Washington – Für die Bürger von Iowa, einem ländlichen US-Bundesstaat im Mittleren Westen, werden heute die Vorwahlen zur Nominierung des Präsidentschaftskandidaten zur Härteprüfung. Die Meteorologen sagen Temperaturen von bis zu minus 25 Grad und Schneefall voraus, was deutlich Einfluss auf die Beteiligung beim traditionellen „Caucus“ haben dürfte. Dabei wird in Sälen und Turnhallen über die Bewerber debattiert und am Ende öffentlich abgestimmt. Der Blick der Öffentlichkeit richtet sich vor allem auf die Konservativen, da Präsident Joe Biden bei den Demokraten keine ernst zu nehmende Konkurrenz hat. Und wenn nur wenige Menschen an diesen etwas antiquiert wirkenden Wahl-Runden teilnehmen, kommt dies gewöhnlich den Favoriten zugute. Der heißt, glaubt man den Demoskopen, bei den Republikanern Donald Trump.
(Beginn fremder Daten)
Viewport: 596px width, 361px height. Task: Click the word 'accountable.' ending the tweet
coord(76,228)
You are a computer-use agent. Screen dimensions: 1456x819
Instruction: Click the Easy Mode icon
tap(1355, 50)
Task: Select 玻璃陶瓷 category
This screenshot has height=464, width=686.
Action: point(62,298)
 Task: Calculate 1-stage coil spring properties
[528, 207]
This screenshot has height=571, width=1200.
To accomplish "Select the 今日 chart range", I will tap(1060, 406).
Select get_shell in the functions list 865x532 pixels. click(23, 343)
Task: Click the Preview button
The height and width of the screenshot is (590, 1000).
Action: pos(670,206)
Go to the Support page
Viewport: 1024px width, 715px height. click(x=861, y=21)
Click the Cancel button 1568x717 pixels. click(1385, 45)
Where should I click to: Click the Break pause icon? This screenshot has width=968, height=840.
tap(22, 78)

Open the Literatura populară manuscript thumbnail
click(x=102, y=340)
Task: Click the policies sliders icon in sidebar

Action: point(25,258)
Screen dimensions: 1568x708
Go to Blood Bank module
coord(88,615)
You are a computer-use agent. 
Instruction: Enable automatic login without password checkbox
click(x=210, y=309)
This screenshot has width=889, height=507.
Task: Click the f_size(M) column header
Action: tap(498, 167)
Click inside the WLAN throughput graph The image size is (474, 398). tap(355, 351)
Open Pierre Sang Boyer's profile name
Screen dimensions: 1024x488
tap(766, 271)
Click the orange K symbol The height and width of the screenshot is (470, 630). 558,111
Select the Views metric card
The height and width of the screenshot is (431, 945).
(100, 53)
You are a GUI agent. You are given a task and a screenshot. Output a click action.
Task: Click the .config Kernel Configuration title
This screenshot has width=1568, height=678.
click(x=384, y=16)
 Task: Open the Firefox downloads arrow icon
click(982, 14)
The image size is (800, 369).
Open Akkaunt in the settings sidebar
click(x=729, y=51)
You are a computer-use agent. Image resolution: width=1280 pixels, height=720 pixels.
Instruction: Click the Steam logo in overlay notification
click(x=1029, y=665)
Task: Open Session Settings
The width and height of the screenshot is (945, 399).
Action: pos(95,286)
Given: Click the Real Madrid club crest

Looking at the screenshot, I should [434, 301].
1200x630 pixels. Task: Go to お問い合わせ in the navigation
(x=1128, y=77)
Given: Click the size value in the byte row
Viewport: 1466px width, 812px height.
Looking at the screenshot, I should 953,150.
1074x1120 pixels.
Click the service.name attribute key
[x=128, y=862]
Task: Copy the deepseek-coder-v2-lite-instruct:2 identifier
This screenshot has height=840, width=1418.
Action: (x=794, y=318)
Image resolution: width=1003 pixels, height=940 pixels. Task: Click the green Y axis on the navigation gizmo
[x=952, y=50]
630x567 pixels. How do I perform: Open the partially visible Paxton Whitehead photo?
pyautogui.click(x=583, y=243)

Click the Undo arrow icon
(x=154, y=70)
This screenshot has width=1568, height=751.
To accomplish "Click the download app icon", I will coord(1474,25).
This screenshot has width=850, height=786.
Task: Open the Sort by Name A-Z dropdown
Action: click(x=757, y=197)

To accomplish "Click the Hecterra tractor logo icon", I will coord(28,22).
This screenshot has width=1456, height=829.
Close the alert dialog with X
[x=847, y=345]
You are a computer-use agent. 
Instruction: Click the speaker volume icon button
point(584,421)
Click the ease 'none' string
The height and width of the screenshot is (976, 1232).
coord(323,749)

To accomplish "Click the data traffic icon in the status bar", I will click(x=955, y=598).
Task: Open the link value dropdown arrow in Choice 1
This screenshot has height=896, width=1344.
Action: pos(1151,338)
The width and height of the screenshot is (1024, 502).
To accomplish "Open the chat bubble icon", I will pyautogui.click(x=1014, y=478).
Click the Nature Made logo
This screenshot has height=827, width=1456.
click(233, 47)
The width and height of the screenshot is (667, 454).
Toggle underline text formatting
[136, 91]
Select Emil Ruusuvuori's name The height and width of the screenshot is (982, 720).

Trump weiß aus Erfahrung, dass ein guter Start bei den Vorwahlen die halbe Miete für die Nominierung ist. Deshalb blieb er am vergangenen Mittwoch auch erneut der TV-Debatte der Kandidaten seiner Partei fern – zum fünften Mal in Folge. Der Ex-Präsident zeigte sich stattdessen in Iowas Hauptstadt Des Moines bei einer Townhall-Veranstaltung mit freundlichen Fragen von Moderatoren des Senders Fox News. Die Devise: nur kein Risiko eingehen, sich nicht von Mitbewerbern wie Nikki Haley und Ron DeSantis in die Zange nehmen lassen. Denn schließlich ist die Basis Trumps in Iowa so stark, dass er momentan wohl gut 50 Prozent bekommen wird, gefolgt von der zuletzt immer populäreren Haley und De Santis mit jeweils nur 16. Chris Christie, ein weiterer Kandidat, hatte kürzlich das Handtuch geworfen. Trump steht ein Traumstart bevor.
Doch Ernüchterung könnte es bereits am 23. Januar im Bundesstaat New Hampshire geben. Umfragen sehen Haley, die als Siegerin der letzten Fernsehdebatte gilt, dort nur noch zwischen vier und sieben Prozentpunkte hinter Trump. Dieser machte zuletzt zudem erneut Negativ-Schlagzeilen, als er in seinem Zivilverfahren in New York – dort geht es um die korrekte Besteuerung seiner Liegenschaften – im Saal gegen den Richter wütete und von politischer Verfolgung sprach. Beobachter stellen ohnehin die Frage, wie Trump die vier Strafverfahren, sein Immunitätsverfahren und die New Yorker Zivilklage jonglieren und gleichzeitig erfolgreich Wahlkampf führen kann. Gerade die Strafverfahren sind von den Anklägern so gestaffelt worden, dass dem Kandidaten kaum Luft zum Atmen bleibt.
Davon könnte Haley profitieren, die sowohl in Iowa als auch New Hampshire auf Platz zwei landen dürfte. Ein solches Abschneiden sichert für gewöhnlich den anhaltenden Fluss von Wahlkampfspenden, der für den Vorwahlzirkus unerlässlich ist. Trump wiederum hat – so absurd es klingen mag – von den Anklagen profitiert und Millionen Dollar von seinen Anhängern eingesammelt.
Diese zeigen sich nicht beeindruckt von Medien wie der „New York Times“, die in deutlichen Worten vor einer Nominierung Trumps gewarnt hat. Dieses Wahljahr sei „wie kein anderes“, notiert das Blatt und beschreibt, dass Trump keine Reue für sein Fehlverhalten gezeigt habe und die Kongress-Erstürmung vom Januar 2021 weiter als friedliche Demonstration charakterisiere. Zudem fasse er ins Auge, sich im Falle eines Wahlsiegs selbst zu begnadigen, sollte er in einem der Strafverfahren verurteilt werden. Die Bürger müssten, appelliert die Zeitung, die besondere Bedeutung dieser Wahl für die Nation erkennen.